Notably KRS 243.180 does not permit a Kentucky distributor to purchase and transport beer from an out-of-state retailer. The statute limits such dealings to foreign brewers and distributors. These foreign brewers or distributors must, by that statute, be licensed to do business in the state where they are located, and must, under 804 KAR 4:190, have entered into an agreement with the Department's malt beverage administrator and have posted a surety bond of $1,000. If the Kentucky distributor deals with foreign brewers or distributors other than those meeting these criteria, he is in violation of this state's alcoholic beverage control laws. Kentucky distributors must deal directly with qualified foreign distributors. Under the facts you have presented a Kentucky distributor may purchase and transport malt beverages in his vehicles from the Washington based distributor, receiving said goods at the foreign distributor's District of Columbia address. He may not however transport malt beverages from the distributor in a state other than the District of Columbia or from a distributor who does not meet the criteria established by the above-referenced statute and regulation.

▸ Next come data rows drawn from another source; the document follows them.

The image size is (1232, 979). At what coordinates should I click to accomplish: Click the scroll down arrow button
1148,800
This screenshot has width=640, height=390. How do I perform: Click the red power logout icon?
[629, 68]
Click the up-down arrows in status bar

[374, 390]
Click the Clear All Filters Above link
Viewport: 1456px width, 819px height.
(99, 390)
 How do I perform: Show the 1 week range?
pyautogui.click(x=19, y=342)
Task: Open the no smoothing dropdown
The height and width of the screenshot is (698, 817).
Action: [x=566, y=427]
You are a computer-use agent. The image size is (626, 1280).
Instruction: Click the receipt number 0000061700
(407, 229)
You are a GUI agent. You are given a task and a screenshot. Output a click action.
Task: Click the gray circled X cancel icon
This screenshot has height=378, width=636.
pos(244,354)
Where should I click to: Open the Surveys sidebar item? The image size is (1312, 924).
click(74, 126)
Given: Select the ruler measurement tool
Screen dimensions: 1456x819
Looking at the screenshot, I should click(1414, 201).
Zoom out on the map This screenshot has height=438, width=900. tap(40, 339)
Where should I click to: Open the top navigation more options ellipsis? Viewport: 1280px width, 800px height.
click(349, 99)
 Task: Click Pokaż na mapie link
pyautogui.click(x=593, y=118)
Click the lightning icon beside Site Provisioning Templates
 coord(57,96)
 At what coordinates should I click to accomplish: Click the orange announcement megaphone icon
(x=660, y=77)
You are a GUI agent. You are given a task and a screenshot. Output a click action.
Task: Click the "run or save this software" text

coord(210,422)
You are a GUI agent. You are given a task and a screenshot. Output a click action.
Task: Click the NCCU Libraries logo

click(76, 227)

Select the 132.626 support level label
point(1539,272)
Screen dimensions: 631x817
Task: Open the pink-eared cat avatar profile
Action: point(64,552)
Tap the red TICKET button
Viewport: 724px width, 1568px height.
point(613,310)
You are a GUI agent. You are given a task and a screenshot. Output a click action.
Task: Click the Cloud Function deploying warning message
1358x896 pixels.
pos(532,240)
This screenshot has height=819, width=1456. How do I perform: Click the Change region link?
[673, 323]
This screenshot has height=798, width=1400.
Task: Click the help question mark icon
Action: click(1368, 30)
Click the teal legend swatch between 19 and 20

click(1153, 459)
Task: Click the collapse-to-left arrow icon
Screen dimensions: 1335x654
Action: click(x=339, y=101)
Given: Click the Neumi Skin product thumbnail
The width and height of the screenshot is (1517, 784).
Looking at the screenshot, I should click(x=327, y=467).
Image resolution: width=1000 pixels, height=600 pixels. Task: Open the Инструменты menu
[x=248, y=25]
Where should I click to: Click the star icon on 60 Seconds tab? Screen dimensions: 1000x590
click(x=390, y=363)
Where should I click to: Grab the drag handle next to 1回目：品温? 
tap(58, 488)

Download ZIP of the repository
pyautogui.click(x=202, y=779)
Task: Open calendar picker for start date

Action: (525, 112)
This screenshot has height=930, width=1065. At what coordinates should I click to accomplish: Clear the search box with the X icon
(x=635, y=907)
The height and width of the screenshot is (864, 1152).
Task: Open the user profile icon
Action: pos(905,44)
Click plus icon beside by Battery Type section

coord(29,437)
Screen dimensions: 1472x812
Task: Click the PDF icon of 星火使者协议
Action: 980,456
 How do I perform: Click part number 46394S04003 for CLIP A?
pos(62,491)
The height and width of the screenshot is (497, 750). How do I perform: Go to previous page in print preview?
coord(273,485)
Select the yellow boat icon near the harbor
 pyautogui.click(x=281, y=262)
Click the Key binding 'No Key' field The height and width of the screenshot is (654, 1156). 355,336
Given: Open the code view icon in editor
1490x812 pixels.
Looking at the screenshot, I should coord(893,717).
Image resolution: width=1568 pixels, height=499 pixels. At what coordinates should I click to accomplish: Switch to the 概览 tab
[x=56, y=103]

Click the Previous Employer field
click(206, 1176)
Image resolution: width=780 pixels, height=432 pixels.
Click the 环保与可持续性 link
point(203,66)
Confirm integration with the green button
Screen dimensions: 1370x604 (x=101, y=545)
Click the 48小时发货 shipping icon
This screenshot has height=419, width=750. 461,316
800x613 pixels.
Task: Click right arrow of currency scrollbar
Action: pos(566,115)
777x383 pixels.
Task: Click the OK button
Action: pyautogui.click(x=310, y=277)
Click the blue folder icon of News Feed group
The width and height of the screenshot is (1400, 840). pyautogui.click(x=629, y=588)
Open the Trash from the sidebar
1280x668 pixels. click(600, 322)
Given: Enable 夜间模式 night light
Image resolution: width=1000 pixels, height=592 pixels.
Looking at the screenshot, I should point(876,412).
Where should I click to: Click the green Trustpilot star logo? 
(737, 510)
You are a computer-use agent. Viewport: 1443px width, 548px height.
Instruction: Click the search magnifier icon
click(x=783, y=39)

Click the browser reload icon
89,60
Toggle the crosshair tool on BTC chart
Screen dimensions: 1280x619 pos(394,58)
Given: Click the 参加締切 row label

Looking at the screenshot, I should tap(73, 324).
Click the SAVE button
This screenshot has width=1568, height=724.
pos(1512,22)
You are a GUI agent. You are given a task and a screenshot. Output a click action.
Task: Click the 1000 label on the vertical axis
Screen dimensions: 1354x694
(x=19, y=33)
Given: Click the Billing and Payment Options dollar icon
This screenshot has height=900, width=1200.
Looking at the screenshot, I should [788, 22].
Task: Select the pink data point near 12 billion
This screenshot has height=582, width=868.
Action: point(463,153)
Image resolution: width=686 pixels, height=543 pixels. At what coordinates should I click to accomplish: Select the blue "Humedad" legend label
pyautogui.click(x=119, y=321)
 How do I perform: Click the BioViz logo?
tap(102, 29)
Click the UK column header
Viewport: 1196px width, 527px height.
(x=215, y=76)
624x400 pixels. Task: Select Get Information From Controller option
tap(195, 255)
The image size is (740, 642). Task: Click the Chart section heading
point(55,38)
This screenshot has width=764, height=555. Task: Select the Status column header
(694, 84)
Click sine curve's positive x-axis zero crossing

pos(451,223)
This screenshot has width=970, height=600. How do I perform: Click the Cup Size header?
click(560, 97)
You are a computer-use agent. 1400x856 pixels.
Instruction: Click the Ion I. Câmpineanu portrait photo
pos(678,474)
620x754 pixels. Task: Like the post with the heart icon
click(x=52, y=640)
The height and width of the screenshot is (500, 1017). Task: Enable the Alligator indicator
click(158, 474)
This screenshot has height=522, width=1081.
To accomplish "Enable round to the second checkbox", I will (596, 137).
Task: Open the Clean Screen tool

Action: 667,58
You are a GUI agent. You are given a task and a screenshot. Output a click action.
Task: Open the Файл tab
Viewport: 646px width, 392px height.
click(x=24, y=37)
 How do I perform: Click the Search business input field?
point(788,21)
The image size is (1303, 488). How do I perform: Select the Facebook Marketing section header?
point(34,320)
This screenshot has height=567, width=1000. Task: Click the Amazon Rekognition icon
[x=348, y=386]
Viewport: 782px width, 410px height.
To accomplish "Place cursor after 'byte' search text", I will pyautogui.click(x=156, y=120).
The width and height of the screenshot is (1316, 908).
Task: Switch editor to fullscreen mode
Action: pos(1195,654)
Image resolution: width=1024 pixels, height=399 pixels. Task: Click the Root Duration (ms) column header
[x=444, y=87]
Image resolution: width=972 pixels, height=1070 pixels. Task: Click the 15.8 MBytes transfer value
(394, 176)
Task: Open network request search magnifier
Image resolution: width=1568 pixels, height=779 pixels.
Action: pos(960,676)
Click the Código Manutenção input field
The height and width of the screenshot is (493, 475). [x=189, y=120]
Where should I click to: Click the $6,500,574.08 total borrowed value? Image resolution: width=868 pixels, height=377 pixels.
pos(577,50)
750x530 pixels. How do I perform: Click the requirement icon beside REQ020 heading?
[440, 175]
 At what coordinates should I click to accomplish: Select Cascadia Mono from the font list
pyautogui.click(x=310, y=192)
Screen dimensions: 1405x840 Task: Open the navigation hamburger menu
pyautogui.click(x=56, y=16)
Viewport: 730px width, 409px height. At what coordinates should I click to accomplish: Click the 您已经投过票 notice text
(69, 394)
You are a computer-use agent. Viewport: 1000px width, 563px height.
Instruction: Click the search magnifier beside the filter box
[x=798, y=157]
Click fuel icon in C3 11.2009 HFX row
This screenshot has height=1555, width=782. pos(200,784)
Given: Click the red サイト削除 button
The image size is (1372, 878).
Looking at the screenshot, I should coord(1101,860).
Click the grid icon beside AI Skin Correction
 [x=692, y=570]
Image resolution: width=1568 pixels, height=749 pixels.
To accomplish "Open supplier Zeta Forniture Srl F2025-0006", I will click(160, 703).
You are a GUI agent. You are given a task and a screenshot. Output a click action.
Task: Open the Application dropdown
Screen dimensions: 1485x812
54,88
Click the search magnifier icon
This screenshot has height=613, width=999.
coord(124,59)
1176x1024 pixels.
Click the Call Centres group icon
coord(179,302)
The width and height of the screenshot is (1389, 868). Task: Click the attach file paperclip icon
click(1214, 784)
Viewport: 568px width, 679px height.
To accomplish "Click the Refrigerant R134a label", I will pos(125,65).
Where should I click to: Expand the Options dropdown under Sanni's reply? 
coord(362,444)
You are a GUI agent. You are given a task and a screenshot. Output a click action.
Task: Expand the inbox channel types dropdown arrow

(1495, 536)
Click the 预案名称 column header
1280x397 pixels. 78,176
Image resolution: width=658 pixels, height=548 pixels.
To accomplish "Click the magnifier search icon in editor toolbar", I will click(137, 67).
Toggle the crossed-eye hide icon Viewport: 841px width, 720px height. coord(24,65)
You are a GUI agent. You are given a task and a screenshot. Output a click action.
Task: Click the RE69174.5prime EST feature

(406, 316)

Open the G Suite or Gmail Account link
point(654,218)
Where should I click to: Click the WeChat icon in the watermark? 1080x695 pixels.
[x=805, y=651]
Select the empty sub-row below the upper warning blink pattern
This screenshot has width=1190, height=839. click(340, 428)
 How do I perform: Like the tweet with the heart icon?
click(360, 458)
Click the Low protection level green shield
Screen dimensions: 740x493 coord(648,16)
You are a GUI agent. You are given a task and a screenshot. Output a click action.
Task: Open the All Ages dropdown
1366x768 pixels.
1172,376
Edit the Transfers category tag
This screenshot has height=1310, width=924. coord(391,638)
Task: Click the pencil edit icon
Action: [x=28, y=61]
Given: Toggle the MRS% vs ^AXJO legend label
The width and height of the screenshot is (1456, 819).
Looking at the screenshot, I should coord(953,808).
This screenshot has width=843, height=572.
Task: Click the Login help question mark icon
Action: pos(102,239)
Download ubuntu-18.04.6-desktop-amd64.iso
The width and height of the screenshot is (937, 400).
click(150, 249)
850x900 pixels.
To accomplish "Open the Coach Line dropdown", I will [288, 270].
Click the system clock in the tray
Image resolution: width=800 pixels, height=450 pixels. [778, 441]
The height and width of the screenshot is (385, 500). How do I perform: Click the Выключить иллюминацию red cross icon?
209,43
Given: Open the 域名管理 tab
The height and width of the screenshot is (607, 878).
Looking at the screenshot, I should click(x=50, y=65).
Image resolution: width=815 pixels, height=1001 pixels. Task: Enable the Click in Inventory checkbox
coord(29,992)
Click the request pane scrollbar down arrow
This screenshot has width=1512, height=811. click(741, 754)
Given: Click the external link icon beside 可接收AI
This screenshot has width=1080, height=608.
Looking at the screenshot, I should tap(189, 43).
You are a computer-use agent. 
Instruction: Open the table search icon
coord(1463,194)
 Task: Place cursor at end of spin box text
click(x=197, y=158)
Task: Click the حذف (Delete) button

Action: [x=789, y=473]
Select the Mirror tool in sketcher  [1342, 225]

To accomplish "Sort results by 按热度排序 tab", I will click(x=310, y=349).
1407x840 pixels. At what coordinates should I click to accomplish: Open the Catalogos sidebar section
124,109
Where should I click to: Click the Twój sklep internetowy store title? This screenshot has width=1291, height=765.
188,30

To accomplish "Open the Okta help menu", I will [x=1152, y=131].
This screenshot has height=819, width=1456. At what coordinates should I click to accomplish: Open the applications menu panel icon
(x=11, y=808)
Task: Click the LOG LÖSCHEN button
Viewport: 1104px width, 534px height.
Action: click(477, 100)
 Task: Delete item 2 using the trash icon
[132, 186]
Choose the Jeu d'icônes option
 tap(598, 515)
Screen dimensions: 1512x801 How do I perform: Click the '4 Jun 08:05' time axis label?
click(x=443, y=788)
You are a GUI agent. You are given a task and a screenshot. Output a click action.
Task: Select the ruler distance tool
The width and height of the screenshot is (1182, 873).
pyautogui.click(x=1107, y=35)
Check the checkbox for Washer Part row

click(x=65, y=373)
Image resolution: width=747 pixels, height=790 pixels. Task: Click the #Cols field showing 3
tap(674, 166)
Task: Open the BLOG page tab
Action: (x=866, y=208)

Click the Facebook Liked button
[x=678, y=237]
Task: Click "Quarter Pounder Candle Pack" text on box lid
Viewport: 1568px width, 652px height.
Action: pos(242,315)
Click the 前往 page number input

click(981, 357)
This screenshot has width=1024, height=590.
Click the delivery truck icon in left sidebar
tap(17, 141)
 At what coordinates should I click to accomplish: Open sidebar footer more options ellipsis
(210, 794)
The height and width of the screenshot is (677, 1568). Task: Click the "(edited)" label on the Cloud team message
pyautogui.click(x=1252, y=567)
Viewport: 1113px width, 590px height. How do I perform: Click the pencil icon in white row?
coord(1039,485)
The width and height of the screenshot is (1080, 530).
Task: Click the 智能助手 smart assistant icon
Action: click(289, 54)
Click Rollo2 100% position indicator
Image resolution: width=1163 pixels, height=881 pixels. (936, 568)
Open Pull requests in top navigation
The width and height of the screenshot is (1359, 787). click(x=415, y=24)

In response to your second inquiry, it is our opinion that the Washington based wholesaler does not have a right to give invoices to Kentucky distributors for beer picked up by the Kentucky distributor from distributors and retailers in other states. KRS 244.560(1) provides,
No brewer or distributor, his agents or employees, shall make any sale or delivery of any malt beverage without a written invoice made concurrently with the sale or delivery, showing prices and condition upon which the sale or delivery is made; make any invoice which falsely indicates prices and terms of any sale; insert in any invoice any statements which make the invoice a false record, wholly or in part, of the transaction involved or represented on the face of the invoice; or withhold from any invoice any statement which properly should be included in it so that in the absence of such a statement the invoice does not truly reflect the transaction involved.
Under the facts as presented the invoices given by the Washington distributor are apparently not being made concurrently with the sale or delivery of the malt beverages, and depending upon their content, do not represent a true record of the transaction involved.